#### Records for this exercise ####

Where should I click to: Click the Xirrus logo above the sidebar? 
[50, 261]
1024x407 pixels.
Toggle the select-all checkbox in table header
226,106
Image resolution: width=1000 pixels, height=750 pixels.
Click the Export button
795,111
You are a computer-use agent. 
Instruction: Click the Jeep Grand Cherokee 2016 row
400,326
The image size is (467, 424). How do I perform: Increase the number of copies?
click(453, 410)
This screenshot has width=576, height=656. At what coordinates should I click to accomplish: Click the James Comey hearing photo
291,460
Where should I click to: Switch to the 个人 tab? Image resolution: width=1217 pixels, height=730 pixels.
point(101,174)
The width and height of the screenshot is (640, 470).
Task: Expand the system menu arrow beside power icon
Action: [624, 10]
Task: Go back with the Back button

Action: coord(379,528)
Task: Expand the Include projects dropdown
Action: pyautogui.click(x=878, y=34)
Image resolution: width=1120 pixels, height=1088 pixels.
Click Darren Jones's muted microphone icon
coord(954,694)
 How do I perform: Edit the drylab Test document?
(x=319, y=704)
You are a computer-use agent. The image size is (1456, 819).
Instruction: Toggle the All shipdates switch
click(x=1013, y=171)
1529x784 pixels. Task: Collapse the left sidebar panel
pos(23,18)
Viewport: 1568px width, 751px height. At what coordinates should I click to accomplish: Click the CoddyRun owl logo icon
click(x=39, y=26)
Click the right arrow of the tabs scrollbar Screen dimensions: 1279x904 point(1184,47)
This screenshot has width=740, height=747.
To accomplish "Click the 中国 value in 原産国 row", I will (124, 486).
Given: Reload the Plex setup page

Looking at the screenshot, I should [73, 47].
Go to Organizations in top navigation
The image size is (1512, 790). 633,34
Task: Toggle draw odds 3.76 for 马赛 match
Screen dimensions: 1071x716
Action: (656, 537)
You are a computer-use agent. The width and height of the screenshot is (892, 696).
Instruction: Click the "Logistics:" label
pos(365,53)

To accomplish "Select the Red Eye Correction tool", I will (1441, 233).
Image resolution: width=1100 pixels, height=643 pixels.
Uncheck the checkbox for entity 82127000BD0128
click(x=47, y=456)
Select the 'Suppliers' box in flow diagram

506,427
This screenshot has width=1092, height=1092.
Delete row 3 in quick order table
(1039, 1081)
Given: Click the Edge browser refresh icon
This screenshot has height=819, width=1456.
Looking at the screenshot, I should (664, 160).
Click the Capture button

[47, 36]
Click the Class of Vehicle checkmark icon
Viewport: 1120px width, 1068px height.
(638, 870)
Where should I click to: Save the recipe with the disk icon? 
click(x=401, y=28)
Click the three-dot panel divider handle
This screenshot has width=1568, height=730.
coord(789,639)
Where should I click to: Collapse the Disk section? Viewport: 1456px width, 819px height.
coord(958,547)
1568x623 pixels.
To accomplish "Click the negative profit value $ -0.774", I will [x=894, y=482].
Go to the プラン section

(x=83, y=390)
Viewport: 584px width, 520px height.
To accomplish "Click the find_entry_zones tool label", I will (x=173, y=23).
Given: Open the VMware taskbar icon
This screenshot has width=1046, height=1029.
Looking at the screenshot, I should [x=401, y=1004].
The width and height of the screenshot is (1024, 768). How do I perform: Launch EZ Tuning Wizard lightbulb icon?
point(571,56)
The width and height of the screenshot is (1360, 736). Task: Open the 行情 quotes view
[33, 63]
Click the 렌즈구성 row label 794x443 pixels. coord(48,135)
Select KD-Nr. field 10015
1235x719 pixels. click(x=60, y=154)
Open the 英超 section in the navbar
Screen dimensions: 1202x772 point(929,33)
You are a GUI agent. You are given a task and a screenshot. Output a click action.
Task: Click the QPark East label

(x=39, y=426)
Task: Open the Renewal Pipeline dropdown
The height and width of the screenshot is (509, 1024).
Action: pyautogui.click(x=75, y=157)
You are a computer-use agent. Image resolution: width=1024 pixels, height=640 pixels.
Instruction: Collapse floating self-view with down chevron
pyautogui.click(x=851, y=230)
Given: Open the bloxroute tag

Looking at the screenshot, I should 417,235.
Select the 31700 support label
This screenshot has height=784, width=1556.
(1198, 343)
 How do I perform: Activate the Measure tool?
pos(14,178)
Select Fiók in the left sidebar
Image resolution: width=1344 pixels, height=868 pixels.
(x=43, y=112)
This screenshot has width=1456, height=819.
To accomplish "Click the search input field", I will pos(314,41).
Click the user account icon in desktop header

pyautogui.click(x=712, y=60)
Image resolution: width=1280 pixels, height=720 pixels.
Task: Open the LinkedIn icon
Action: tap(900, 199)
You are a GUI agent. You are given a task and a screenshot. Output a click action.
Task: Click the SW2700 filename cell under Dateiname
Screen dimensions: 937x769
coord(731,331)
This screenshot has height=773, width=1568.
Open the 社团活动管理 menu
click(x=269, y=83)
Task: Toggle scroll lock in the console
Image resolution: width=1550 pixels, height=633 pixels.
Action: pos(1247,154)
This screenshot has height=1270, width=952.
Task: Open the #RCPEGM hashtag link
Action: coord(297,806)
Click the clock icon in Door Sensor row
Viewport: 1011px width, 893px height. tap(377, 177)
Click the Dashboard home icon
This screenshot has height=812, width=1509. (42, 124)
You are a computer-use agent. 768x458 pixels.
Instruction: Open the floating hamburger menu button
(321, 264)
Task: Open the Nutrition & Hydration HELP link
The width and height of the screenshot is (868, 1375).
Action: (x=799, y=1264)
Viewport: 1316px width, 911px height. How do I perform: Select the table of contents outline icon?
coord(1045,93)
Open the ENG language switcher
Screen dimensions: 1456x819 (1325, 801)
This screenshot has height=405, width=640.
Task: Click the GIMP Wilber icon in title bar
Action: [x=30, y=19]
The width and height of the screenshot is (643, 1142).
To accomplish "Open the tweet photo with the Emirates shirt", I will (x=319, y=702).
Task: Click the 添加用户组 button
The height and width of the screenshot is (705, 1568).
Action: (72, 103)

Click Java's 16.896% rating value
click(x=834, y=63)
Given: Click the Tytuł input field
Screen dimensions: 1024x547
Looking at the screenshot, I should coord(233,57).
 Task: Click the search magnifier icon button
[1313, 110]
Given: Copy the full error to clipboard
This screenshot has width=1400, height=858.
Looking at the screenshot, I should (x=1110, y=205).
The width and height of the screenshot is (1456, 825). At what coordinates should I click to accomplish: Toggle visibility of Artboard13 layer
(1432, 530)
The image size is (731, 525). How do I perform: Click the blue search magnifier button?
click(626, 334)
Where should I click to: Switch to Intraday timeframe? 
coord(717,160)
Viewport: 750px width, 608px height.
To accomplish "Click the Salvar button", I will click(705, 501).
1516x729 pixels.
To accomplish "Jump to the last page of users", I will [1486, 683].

####

Reproduce every line of the entries above without any changes.

Where should I click to: Click the Xirrus logo above the sidebar? 
[50, 261]
1024x407 pixels.
Toggle the select-all checkbox in table header
226,106
Image resolution: width=1000 pixels, height=750 pixels.
Click the Export button
795,111
You are a computer-use agent. 
Instruction: Click the Jeep Grand Cherokee 2016 row
400,326
The image size is (467, 424). How do I perform: Increase the number of copies?
click(453, 410)
This screenshot has width=576, height=656. At what coordinates should I click to accomplish: Click the James Comey hearing photo
291,460
Where should I click to: Switch to the 个人 tab? Image resolution: width=1217 pixels, height=730 pixels.
point(101,174)
The width and height of the screenshot is (640, 470).
Task: Expand the system menu arrow beside power icon
Action: [624, 10]
Task: Go back with the Back button

Action: coord(379,528)
Task: Expand the Include projects dropdown
Action: pyautogui.click(x=878, y=34)
Image resolution: width=1120 pixels, height=1088 pixels.
Click Darren Jones's muted microphone icon
coord(954,694)
 How do I perform: Edit the drylab Test document?
(x=319, y=704)
You are a computer-use agent. The image size is (1456, 819).
Instruction: Toggle the All shipdates switch
click(x=1013, y=171)
1529x784 pixels. Task: Collapse the left sidebar panel
pos(23,18)
Viewport: 1568px width, 751px height. At what coordinates should I click to accomplish: Click the CoddyRun owl logo icon
click(x=39, y=26)
Click the right arrow of the tabs scrollbar Screen dimensions: 1279x904 point(1184,47)
This screenshot has width=740, height=747.
To accomplish "Click the 中国 value in 原産国 row", I will (124, 486).
Given: Reload the Plex setup page

Looking at the screenshot, I should [73, 47].
Go to Organizations in top navigation
The image size is (1512, 790). 633,34
Task: Toggle draw odds 3.76 for 马赛 match
Screen dimensions: 1071x716
Action: (656, 537)
You are a computer-use agent. The width and height of the screenshot is (892, 696).
Instruction: Click the "Logistics:" label
pos(365,53)

To accomplish "Select the Red Eye Correction tool", I will (1441, 233).
Image resolution: width=1100 pixels, height=643 pixels.
Uncheck the checkbox for entity 82127000BD0128
click(x=47, y=456)
Select the 'Suppliers' box in flow diagram

506,427
This screenshot has width=1092, height=1092.
Delete row 3 in quick order table
(1039, 1081)
Given: Click the Edge browser refresh icon
This screenshot has height=819, width=1456.
Looking at the screenshot, I should (664, 160).
Click the Capture button

[47, 36]
Click the Class of Vehicle checkmark icon
Viewport: 1120px width, 1068px height.
(638, 870)
Where should I click to: Save the recipe with the disk icon? 
click(x=401, y=28)
Click the three-dot panel divider handle
This screenshot has width=1568, height=730.
coord(789,639)
Where should I click to: Collapse the Disk section? Viewport: 1456px width, 819px height.
coord(958,547)
1568x623 pixels.
To accomplish "Click the negative profit value $ -0.774", I will [x=894, y=482].
Go to the プラン section

(x=83, y=390)
Viewport: 584px width, 520px height.
To accomplish "Click the find_entry_zones tool label", I will (x=173, y=23).
Given: Open the VMware taskbar icon
This screenshot has width=1046, height=1029.
Looking at the screenshot, I should [x=401, y=1004].
The width and height of the screenshot is (1024, 768). How do I perform: Launch EZ Tuning Wizard lightbulb icon?
point(571,56)
The width and height of the screenshot is (1360, 736). Task: Open the 行情 quotes view
[33, 63]
Click the 렌즈구성 row label 794x443 pixels. coord(48,135)
Select KD-Nr. field 10015
1235x719 pixels. click(x=60, y=154)
Open the 英超 section in the navbar
Screen dimensions: 1202x772 point(929,33)
You are a GUI agent. You are given a task and a screenshot. Output a click action.
Task: Click the QPark East label

(x=39, y=426)
Task: Open the Renewal Pipeline dropdown
The height and width of the screenshot is (509, 1024).
Action: pyautogui.click(x=75, y=157)
You are a computer-use agent. Image resolution: width=1024 pixels, height=640 pixels.
Instruction: Collapse floating self-view with down chevron
pyautogui.click(x=851, y=230)
Given: Open the bloxroute tag

Looking at the screenshot, I should 417,235.
Select the 31700 support label
This screenshot has height=784, width=1556.
(1198, 343)
 How do I perform: Activate the Measure tool?
pos(14,178)
Select Fiók in the left sidebar
Image resolution: width=1344 pixels, height=868 pixels.
(x=43, y=112)
This screenshot has width=1456, height=819.
To accomplish "Click the search input field", I will pos(314,41).
Click the user account icon in desktop header

pyautogui.click(x=712, y=60)
Image resolution: width=1280 pixels, height=720 pixels.
Task: Open the LinkedIn icon
Action: tap(900, 199)
You are a GUI agent. You are given a task and a screenshot. Output a click action.
Task: Click the SW2700 filename cell under Dateiname
Screen dimensions: 937x769
coord(731,331)
This screenshot has height=773, width=1568.
Open the 社团活动管理 menu
click(x=269, y=83)
Task: Toggle scroll lock in the console
Image resolution: width=1550 pixels, height=633 pixels.
Action: pos(1247,154)
This screenshot has height=1270, width=952.
Task: Open the #RCPEGM hashtag link
Action: coord(297,806)
Click the clock icon in Door Sensor row
Viewport: 1011px width, 893px height. tap(377, 177)
Click the Dashboard home icon
This screenshot has height=812, width=1509. (42, 124)
You are a computer-use agent. 768x458 pixels.
Instruction: Open the floating hamburger menu button
(321, 264)
Task: Open the Nutrition & Hydration HELP link
The width and height of the screenshot is (868, 1375).
Action: (x=799, y=1264)
Viewport: 1316px width, 911px height. How do I perform: Select the table of contents outline icon?
coord(1045,93)
Open the ENG language switcher
Screen dimensions: 1456x819 (1325, 801)
This screenshot has height=405, width=640.
Task: Click the GIMP Wilber icon in title bar
Action: [x=30, y=19]
The width and height of the screenshot is (643, 1142).
To accomplish "Open the tweet photo with the Emirates shirt", I will (x=319, y=702).
Task: Click the 添加用户组 button
The height and width of the screenshot is (705, 1568).
Action: (72, 103)

Click Java's 16.896% rating value
click(x=834, y=63)
Given: Click the Tytuł input field
Screen dimensions: 1024x547
Looking at the screenshot, I should coord(233,57).
 Task: Click the search magnifier icon button
[1313, 110]
Given: Copy the full error to clipboard
This screenshot has width=1400, height=858.
Looking at the screenshot, I should (x=1110, y=205).
The width and height of the screenshot is (1456, 825). At what coordinates should I click to accomplish: Toggle visibility of Artboard13 layer
(1432, 530)
The image size is (731, 525). How do I perform: Click the blue search magnifier button?
click(626, 334)
Where should I click to: Switch to Intraday timeframe? 
coord(717,160)
Viewport: 750px width, 608px height.
To accomplish "Click the Salvar button", I will click(705, 501).
1516x729 pixels.
To accomplish "Jump to the last page of users", I will [1486, 683].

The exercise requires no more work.